The problem asks us to find all values of $$\theta$$ that satisfy the equation $$\sec 2\theta = 2$$ within the interval $$0 < \theta < 2\pi$$. We need to present the answers as multiples of $$\pi$$.

**step2** Rewriting the equation using cosine

The secant function is defined as the reciprocal of the cosine function. Therefore, $$\sec x = \frac{1}{\cos x}$$.
Applying this definition to our equation, $$\sec 2\theta = 2$$ can be rewritten as:
$$\frac{1}{\cos 2\theta} = 2$$

**step3** Solving for $$\cos 2\theta$$

To find the value of $$\cos 2\theta$$, we can take the reciprocal of both sides of the equation from the previous step:
$$\cos 2\theta = \frac{1}{2}$$

**step4** Determining the reference angle

We need to find the angle whose cosine is $$\frac{1}{2}$$. This is a well-known value in trigonometry.
The principal value, or reference angle, whose cosine is $$\frac{1}{2}$$ is $$\frac{\pi}{3}$$ radians. So, if we let $$x = 2\theta$$, then $$\cos x = \frac{1}{2}$$.

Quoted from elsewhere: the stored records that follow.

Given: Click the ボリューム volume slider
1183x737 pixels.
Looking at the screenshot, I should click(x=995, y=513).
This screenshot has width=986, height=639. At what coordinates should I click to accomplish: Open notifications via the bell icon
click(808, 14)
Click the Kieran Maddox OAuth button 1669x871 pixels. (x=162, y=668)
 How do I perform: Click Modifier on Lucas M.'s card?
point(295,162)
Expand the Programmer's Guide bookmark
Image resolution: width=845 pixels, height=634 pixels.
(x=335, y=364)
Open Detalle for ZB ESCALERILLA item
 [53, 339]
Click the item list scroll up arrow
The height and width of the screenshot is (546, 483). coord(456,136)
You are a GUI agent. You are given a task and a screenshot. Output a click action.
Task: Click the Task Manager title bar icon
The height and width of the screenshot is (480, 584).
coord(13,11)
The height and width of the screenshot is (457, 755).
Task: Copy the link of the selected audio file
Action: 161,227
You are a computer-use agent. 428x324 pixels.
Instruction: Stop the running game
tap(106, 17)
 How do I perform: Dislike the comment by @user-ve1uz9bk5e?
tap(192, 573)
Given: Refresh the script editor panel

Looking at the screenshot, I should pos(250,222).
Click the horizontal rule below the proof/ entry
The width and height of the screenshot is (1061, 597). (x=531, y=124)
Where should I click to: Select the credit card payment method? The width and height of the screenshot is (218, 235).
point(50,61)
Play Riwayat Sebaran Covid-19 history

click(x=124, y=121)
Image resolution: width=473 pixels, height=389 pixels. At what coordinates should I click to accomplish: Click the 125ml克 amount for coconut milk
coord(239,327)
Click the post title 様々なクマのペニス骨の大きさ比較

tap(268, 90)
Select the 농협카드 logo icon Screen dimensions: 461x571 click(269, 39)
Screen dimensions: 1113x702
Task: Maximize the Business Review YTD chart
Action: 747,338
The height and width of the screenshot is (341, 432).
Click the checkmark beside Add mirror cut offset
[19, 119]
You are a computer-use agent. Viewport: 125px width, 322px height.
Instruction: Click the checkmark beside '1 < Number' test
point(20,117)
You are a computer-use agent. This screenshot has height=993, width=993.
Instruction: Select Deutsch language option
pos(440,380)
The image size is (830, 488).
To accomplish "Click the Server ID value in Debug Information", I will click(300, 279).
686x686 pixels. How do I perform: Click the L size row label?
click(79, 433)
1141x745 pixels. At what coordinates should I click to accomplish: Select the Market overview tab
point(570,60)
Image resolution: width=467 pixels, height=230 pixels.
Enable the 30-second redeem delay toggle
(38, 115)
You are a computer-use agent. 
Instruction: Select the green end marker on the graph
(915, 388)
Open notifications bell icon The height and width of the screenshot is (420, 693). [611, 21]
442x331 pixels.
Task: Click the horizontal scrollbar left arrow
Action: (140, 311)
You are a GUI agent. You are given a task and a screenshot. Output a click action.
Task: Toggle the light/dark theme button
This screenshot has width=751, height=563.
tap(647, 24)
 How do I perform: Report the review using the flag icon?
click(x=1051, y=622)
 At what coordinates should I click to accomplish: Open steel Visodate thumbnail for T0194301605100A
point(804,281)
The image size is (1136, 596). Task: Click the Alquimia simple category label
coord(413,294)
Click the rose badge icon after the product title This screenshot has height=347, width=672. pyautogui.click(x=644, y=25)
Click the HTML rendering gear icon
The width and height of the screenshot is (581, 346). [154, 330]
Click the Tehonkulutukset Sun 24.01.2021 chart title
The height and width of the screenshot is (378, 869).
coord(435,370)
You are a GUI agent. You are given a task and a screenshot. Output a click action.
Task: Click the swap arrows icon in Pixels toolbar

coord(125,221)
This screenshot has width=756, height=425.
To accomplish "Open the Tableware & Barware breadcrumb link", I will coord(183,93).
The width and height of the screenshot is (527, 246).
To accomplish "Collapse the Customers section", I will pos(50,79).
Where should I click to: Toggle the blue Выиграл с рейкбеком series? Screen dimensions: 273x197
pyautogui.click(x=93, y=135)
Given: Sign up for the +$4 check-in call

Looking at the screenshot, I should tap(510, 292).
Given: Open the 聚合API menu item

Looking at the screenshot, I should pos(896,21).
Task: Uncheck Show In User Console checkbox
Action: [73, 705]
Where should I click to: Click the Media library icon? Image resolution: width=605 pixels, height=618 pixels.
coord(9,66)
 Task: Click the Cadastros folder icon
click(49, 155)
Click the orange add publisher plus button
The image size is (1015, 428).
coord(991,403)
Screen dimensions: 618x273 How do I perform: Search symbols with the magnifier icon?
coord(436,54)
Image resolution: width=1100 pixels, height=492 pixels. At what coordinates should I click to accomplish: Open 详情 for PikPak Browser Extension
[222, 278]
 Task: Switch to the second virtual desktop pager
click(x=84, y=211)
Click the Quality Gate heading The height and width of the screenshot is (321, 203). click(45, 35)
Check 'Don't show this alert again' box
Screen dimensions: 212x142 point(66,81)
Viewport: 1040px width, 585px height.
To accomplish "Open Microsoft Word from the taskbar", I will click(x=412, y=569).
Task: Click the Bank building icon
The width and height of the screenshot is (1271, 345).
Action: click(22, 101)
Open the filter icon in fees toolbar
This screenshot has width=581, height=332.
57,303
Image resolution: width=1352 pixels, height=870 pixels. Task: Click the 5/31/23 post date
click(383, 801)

**step5** Finding general solutions for $$2\theta$$

The cosine function is positive in the first and fourth quadrants. The general solutions for $$\cos x = \frac{1}{2}$$ are:
1. In the first quadrant: $$x = \frac{\pi}{3} + 2n\pi$$ (where $$n$$ is an integer)
2. In the fourth quadrant: $$x = -\frac{\pi}{3} + 2n\pi$$ (where $$n$$ is an integer)
Replacing $$x$$ with $$2\theta$$, we have:
$$2\theta = \frac{\pi}{3} + 2n\pi$$
$$2\theta = -\frac{\pi}{3} + 2n\pi$$

**step6** Determining the interval for $$2\theta$$

The given interval for $$\theta$$ is $$0 < \theta < 2\pi$$.
To find the corresponding interval for $$2\theta$$, we multiply all parts of the inequality by 2:
$$0 \times 2 < 2\theta < 2\pi \times 2$$
$$0 < 2\theta < 4\pi$$
So, we are looking for values of $$2\theta$$ between $$0$$ and $$4\pi$$, exclusive.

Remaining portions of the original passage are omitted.